Transferring Over-Income Tenants

An over-income tenant cannot simply move to another low-income unit in the same building. Treasury Regulation 1.42-15(c) prohibits moving a household whose income exceeds 140 percent of the limit into a different low-income unit, because doing so would effectively waste a low-income unit on a non-qualifying household. If the over-income tenant needs to relocate within the project, they can only move to a market-rate unit.

In 100 percent LIHTC buildings where no market-rate units exist, this effectively means over-income tenants stay put. In mixed-income buildings, qualifying tenants (those who are not over-income) can transfer between units under the “swap rule” in Treasury Regulation 1.42-15(d), which lets the units exchange their low-income or market-rate designations. That swap rule does not extend to over-income households. Attempting to transfer an over-income tenant into another low-income unit can change the building’s applicable fraction and result in lost credits.

Annual Recertification

Over-income events are discovered through income recertification, which is how property managers verify whether tenants still qualify. For mixed-income LIHTC buildings, annual recertification of every tenant’s income is mandatory. The process involves reviewing financial records to confirm whether any household has crossed the 140 percent threshold.

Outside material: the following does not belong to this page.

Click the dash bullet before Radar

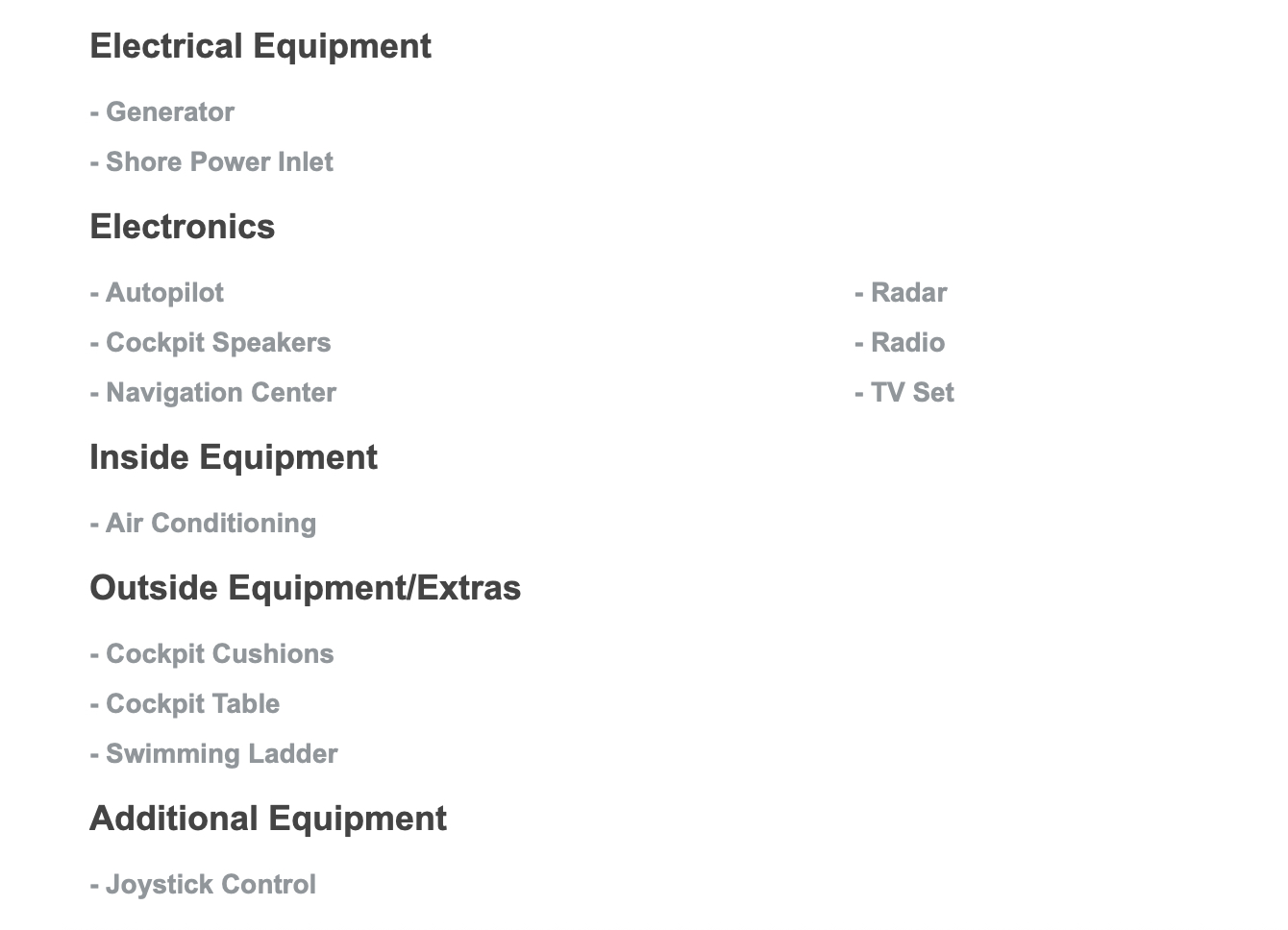pyautogui.click(x=859, y=294)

Buildings where every unit is occupied by low-income tenants (100 percent LIHTC buildings) can qualify for an exception created by the Housing and Economic Recovery Act of 2008. If no new resident during the year earns more than the applicable income limit, the building is excused from annual recertification of existing tenants. The owner should still maintain awareness of tenant income changes, but the formal documentation burden drops significantly for qualifying buildings.

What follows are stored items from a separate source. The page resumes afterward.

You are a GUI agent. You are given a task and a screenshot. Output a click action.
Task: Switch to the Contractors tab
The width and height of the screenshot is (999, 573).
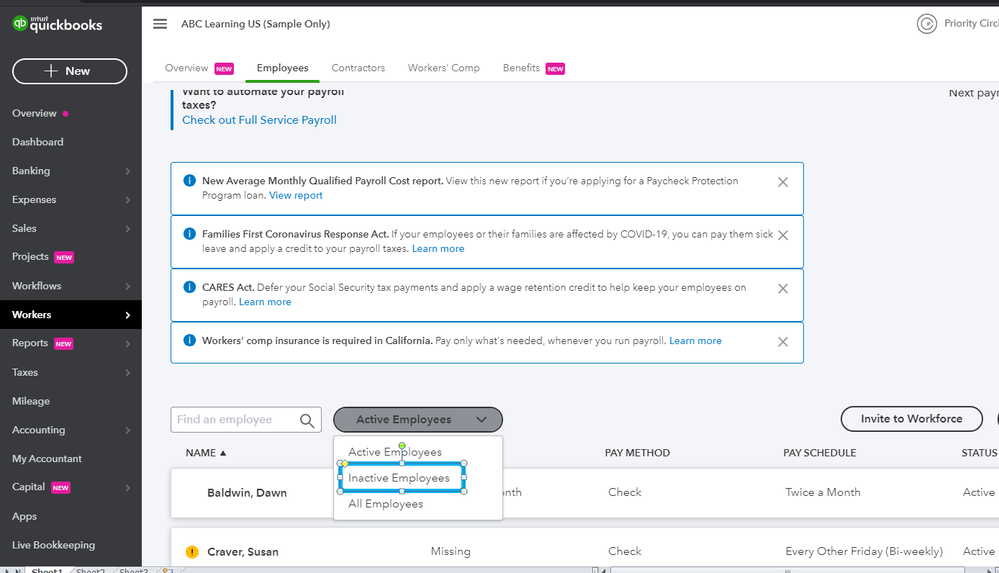tap(358, 68)
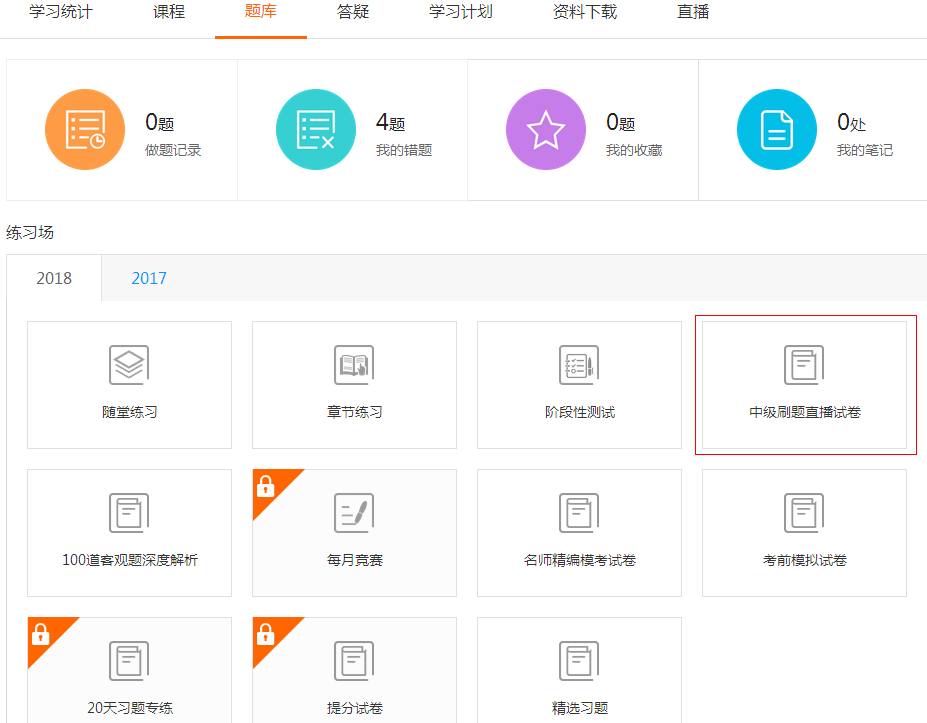Go to the 直播 section
This screenshot has height=723, width=927.
click(x=692, y=15)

Consequences of Noncompliance

When an owner violates the available unit rule — typically by renting a comparable vacancy to a market-rate tenant — the over-income unit loses its low-income status. If that loss drops the building below its minimum set-aside threshold, the financial consequences compound quickly.

The state housing credit agency reports violations to the IRS on Form 8823. The IRS then notifies the owner of the reported noncompliance and warns that nonqualified units cannot be included when computing credits. Credit recapture is calculated on IRS Form 8611: roughly one-third of the credits previously claimed (the “accelerated portion”) is multiplied by the percentage decrease in the building’s qualified basis.7Internal Revenue Service. Recapture of Low-Income Housing Credit Form 8611 If the building falls below the minimum set-aside entirely, 100 percent of the accelerated portion is recaptured. Interest accrues on the recaptured amount at the IRS overpayment rate.

The IRS also routinely analyzes Form 8823 filings to determine whether a full audit of the owner’s tax return is warranted. Noncompliance with the available unit rule is not treated as a minor paperwork issue — it goes to the core of whether the building qualifies for credits at all.

Record Retention

Federal regulations require LIHTC property owners to retain compliance records — including income certifications, lease files, and available unit documentation — for at least six years after the due date (with extensions) for filing the federal income tax return for that year. Records from the first year of the credit period carry a longer requirement: they must be kept for at least six years beyond the due date for the return covering the last year of the compliance period.8eCFR. 26 CFR 1.42-5 – Monitoring Compliance With Low-Income Housing Credit

For a building with a 15-year compliance period, that means first-year records could need to be stored for over 20 years. State housing agencies often impose additional retention requirements beyond the federal minimum. Keeping detailed logs of every vacancy, lease start date, income verification, and available unit determination is not just best practice — it is the documentation an owner will need if the state agency or IRS questions whether the rule was followed.